一方のイロナも、ニカンデルに罪悪感と未練を感じていた。
イロナは職場の店長と一緒に食事をして、店長に口説かれたが、ニカンデルのことが忘れられず、(職場差別する店長と自分が同類になるのが嫌で)結局早々に席を立ち、ニカンデルの部屋に向かう。

しかし、ニカンデルは不在で、イロナはそのまま夜明けまで待つが、彼は帰って来ない。
ニカンデルはその夜、金目当ての暴漢に襲われて外で気を失っていた。
怪我を負って入院したニカンデルは、急に思い立って見舞いに来たメラルティンに頼み、イロナの職場へ向かう。
死んだ同僚のように、思い半ばで死んでしまっては、死んでも死にきれないという思いがニカンデルに芽生えたのだろう。

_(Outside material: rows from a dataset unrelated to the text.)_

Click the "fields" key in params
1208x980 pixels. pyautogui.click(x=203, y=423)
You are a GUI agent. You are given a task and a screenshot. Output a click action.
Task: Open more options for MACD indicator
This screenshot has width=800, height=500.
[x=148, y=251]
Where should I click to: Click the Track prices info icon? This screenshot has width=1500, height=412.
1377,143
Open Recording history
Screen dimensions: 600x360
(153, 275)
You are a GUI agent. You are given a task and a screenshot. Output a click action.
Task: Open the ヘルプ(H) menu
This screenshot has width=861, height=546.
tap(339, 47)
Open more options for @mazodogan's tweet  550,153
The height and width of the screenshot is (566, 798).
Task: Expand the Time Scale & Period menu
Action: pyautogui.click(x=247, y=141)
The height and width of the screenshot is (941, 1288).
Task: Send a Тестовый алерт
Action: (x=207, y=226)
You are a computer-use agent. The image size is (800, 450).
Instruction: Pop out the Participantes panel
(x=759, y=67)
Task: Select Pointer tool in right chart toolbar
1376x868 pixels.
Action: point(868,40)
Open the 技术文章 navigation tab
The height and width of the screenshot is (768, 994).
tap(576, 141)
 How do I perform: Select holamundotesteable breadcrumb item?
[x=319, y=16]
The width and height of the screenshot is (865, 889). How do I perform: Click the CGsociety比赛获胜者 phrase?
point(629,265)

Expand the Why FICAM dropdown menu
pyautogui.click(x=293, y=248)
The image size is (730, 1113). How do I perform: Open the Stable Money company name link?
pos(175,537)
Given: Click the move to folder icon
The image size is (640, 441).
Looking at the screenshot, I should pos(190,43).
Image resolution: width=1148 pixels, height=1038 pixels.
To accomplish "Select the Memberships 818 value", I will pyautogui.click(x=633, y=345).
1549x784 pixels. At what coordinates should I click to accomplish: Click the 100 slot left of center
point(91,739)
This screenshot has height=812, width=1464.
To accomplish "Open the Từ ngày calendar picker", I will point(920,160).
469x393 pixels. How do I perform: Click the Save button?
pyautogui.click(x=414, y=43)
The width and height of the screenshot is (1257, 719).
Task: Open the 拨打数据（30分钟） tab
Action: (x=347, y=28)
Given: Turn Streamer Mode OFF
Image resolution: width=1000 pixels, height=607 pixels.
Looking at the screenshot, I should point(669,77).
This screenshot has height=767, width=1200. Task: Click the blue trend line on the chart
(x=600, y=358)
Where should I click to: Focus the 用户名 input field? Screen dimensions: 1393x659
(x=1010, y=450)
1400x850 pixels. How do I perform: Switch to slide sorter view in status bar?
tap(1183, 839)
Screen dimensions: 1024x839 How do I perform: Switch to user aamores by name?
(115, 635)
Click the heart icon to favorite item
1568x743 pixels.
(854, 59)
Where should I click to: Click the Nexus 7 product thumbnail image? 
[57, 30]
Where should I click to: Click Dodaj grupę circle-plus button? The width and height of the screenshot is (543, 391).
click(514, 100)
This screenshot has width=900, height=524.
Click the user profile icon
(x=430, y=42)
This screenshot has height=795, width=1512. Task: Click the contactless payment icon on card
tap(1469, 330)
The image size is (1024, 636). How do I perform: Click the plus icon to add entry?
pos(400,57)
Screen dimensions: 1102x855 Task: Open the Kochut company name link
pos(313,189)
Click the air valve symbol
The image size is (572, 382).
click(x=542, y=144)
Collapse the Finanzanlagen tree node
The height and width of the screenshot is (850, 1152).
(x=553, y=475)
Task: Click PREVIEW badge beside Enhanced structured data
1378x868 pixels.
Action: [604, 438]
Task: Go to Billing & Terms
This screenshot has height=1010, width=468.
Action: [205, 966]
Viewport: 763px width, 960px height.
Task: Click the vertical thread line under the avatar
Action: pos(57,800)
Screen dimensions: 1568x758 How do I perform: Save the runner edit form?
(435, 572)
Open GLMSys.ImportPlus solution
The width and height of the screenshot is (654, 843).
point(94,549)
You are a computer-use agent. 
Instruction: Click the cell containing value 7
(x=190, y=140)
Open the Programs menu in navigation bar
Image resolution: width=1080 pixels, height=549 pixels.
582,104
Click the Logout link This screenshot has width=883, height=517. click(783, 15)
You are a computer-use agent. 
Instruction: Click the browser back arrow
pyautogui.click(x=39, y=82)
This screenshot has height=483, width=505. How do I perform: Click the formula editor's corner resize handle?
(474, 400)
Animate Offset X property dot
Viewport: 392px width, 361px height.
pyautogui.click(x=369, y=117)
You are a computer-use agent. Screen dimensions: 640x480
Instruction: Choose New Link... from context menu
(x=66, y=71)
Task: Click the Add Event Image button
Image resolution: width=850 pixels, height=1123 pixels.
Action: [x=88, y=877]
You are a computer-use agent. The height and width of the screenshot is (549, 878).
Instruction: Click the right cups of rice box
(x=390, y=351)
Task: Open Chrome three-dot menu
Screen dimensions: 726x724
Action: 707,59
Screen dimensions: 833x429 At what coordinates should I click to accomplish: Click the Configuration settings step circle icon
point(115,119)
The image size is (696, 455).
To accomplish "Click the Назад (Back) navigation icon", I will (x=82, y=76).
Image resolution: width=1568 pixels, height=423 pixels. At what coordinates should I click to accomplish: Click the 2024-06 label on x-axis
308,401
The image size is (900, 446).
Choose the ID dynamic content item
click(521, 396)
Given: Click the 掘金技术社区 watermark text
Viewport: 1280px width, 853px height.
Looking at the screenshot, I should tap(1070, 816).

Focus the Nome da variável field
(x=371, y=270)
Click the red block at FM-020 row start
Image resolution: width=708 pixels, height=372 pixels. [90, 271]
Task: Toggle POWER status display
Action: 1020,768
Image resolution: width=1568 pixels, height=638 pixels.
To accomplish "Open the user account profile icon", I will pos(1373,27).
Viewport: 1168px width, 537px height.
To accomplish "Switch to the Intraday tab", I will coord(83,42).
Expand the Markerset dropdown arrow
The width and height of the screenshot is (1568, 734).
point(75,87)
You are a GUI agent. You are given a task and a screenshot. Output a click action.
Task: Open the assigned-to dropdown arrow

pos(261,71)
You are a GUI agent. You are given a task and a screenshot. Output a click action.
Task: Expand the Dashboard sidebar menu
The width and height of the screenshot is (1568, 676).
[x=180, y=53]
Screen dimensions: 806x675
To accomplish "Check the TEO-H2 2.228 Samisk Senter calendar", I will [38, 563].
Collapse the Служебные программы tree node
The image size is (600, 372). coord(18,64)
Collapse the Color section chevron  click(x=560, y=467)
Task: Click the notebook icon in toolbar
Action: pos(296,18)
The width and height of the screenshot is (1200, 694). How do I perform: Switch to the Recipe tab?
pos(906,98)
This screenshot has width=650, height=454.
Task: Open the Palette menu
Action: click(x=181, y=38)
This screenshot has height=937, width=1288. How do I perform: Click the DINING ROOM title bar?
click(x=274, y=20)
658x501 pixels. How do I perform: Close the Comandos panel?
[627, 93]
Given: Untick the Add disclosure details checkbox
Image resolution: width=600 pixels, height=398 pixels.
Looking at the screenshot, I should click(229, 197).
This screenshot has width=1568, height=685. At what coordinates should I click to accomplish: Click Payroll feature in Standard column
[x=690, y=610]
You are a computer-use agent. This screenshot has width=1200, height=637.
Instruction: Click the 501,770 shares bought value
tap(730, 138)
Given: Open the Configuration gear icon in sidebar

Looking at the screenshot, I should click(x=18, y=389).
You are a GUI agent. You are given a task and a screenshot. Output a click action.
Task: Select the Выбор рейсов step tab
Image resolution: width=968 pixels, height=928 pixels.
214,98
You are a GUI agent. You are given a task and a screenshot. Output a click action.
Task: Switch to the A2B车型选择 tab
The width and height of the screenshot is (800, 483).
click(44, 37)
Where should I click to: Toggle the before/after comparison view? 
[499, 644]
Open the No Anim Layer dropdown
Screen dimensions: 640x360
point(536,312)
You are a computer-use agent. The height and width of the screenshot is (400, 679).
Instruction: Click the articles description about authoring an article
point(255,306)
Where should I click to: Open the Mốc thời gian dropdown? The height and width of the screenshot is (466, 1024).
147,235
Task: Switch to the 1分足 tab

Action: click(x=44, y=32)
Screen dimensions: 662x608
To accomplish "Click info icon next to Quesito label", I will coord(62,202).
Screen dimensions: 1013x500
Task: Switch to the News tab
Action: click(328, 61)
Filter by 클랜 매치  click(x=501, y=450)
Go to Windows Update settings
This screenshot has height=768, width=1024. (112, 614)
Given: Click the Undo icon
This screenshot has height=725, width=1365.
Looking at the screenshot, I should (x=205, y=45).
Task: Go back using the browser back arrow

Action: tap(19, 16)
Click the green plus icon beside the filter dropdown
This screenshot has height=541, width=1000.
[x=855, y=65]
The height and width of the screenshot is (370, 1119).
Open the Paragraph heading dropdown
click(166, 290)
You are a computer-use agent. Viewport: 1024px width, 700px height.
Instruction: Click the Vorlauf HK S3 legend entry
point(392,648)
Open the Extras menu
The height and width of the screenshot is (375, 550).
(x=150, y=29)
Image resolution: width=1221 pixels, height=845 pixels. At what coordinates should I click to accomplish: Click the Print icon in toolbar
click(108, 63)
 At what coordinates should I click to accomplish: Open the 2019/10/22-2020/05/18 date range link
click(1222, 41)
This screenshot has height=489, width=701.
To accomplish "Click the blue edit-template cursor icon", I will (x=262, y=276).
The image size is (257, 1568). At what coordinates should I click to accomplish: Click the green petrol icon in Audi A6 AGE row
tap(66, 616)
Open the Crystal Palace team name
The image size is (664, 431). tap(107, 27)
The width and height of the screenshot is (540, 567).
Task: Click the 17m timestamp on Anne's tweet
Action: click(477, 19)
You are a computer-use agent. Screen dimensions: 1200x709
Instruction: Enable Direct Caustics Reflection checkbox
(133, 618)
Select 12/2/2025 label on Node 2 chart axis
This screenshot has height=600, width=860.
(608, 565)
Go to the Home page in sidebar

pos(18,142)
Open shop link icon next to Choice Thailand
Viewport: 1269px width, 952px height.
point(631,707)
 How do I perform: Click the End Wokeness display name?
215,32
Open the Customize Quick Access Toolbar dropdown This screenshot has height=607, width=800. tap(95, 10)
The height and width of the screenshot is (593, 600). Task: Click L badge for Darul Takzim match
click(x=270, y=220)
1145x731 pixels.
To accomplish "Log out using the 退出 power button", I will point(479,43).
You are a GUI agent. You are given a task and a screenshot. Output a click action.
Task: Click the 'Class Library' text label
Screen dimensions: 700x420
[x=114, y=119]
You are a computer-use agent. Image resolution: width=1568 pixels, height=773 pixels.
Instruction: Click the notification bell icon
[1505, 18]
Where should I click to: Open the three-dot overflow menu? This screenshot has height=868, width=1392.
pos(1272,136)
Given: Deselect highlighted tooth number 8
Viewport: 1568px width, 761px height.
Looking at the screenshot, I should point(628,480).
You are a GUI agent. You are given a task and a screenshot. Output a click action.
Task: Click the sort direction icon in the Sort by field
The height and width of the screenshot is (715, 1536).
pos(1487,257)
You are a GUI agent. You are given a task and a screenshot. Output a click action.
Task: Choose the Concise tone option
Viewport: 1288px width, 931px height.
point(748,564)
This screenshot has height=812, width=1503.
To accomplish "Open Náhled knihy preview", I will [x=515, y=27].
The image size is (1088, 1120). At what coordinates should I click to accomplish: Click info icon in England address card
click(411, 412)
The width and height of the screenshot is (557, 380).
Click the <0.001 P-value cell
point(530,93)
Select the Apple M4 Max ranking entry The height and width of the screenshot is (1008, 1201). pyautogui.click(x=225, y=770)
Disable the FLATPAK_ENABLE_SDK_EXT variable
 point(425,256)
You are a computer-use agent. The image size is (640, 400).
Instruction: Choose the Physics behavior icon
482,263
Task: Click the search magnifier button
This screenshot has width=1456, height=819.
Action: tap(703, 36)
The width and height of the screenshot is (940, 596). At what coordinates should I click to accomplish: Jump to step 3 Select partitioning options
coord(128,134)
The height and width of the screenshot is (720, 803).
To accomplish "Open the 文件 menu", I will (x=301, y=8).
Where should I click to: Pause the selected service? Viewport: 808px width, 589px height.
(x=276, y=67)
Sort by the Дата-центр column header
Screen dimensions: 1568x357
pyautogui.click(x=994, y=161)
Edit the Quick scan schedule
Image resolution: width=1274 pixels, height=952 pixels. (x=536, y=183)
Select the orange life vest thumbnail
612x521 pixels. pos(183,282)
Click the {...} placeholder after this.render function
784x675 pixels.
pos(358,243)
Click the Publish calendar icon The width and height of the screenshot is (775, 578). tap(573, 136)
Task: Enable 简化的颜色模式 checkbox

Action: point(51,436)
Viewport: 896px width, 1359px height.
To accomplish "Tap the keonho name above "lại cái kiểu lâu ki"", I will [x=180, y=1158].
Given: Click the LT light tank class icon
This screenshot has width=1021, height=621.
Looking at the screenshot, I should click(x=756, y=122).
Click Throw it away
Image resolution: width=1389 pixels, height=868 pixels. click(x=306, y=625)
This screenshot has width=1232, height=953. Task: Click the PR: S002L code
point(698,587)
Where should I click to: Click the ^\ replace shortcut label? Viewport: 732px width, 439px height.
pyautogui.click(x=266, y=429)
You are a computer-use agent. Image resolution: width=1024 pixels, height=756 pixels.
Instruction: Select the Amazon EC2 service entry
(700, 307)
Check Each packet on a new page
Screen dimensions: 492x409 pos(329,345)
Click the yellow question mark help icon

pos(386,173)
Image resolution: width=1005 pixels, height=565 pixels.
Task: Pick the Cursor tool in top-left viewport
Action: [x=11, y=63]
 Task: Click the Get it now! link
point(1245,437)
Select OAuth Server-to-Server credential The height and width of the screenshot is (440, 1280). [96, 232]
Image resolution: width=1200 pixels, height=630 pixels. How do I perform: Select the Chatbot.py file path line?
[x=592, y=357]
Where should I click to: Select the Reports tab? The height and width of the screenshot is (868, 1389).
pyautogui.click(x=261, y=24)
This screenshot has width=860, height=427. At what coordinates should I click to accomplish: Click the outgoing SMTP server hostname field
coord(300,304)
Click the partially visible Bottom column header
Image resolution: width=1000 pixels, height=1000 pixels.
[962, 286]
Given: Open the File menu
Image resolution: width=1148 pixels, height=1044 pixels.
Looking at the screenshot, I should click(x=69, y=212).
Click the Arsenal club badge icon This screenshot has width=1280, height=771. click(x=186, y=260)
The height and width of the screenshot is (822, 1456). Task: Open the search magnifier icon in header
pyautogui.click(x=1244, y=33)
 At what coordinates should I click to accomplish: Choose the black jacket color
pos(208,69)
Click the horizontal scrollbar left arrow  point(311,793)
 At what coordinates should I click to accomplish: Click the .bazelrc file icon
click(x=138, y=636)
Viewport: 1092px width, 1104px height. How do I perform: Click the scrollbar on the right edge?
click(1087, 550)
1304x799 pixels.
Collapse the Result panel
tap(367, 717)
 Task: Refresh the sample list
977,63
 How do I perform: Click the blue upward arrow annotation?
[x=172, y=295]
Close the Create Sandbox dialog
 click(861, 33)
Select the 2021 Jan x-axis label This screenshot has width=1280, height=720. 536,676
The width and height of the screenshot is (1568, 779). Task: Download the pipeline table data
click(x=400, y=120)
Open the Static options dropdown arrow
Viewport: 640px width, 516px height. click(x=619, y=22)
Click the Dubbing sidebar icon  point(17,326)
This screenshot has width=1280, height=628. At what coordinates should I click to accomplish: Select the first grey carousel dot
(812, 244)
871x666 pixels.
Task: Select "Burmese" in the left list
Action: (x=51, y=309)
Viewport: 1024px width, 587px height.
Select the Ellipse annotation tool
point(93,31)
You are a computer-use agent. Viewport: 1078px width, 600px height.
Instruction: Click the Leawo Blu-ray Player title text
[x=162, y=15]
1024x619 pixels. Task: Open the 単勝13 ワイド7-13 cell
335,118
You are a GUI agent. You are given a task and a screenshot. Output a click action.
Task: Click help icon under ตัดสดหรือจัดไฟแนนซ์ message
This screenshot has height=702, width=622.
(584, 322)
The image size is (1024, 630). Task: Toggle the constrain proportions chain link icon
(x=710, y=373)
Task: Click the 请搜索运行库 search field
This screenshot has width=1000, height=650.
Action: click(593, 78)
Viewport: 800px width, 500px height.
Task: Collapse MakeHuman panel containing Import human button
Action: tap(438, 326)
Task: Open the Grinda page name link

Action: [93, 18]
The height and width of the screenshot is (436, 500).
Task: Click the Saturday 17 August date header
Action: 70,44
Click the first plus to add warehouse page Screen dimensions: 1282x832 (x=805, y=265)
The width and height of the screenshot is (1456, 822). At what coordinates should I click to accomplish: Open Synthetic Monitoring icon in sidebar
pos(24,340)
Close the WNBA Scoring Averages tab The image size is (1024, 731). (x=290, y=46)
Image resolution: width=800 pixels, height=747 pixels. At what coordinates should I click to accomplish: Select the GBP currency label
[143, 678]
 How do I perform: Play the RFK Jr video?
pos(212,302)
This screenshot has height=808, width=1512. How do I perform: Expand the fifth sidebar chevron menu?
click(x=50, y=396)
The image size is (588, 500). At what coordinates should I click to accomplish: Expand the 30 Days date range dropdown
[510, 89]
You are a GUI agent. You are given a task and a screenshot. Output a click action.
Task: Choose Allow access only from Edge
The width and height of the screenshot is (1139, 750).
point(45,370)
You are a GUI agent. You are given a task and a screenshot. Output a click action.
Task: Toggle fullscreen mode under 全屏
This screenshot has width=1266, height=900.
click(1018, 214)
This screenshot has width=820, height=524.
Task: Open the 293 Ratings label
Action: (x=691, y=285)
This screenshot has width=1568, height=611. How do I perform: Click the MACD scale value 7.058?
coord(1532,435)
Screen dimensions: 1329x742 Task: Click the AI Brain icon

仕事中のイロナに詰め寄ったニカンデルは、突然プロポーズして新婚旅行に行こうと言い出す。
イロナはニカンデルについて行くことを、その場で即決する。

メラルティンに送って貰い、ニカンデルとイロナは港から船に乗り込む。
別れを惜しむメラルティンが船が出るのを見送る。
船が遠くなり、映画は終わりを迎える。

真面目に働いているにも関わらず、変わり映えのしない孤独な毎日に退屈し、または鬱屈し、変化を求めている人間がどれだけいるだろう。
自分を変えたくとも、どう変われば良いのか分からない。
そんな人に勇気を与える作品。

人物が表情に乏しく、感情の吐露や独白すらないのが人間ドラマとしては物足りなく難点に感じるのだが、そんな「他人に思いを伝えるのが下手」な不器用な人間たちが我々不器用に生きる庶民の共感を呼ぶ。
特に私たち日本人は、普段から社会の理不尽に我慢しているから共感する人も多いだろう。
どんな気の利いたセリフより「やはり行動するべきだ」と登場人物たちが教えてくれる。
恋人たちが絶妙に美男美女ではないことも、リアリティがある(笑)

結局、恋人たちは結ばれるのだが、決してハッピーエンドではない。
ラストにゆっくりと遠ざかる船にはソ連のマーク。
行き先のタリンは、当時旧ソ連領で何もかも違う世界。
仕事を捨てていくため、豊かな暮らしどころか安定した生活も難しいだろう。
ニカンデルはそれをはっきりイロナに伝える。
それでも「愛があれば何とかなる」と2人は旅立つ。
不安はあれども2人に幸あれと願わずにいられない。
あまりに不器用な人間たちのほろ苦い味わいの作品である。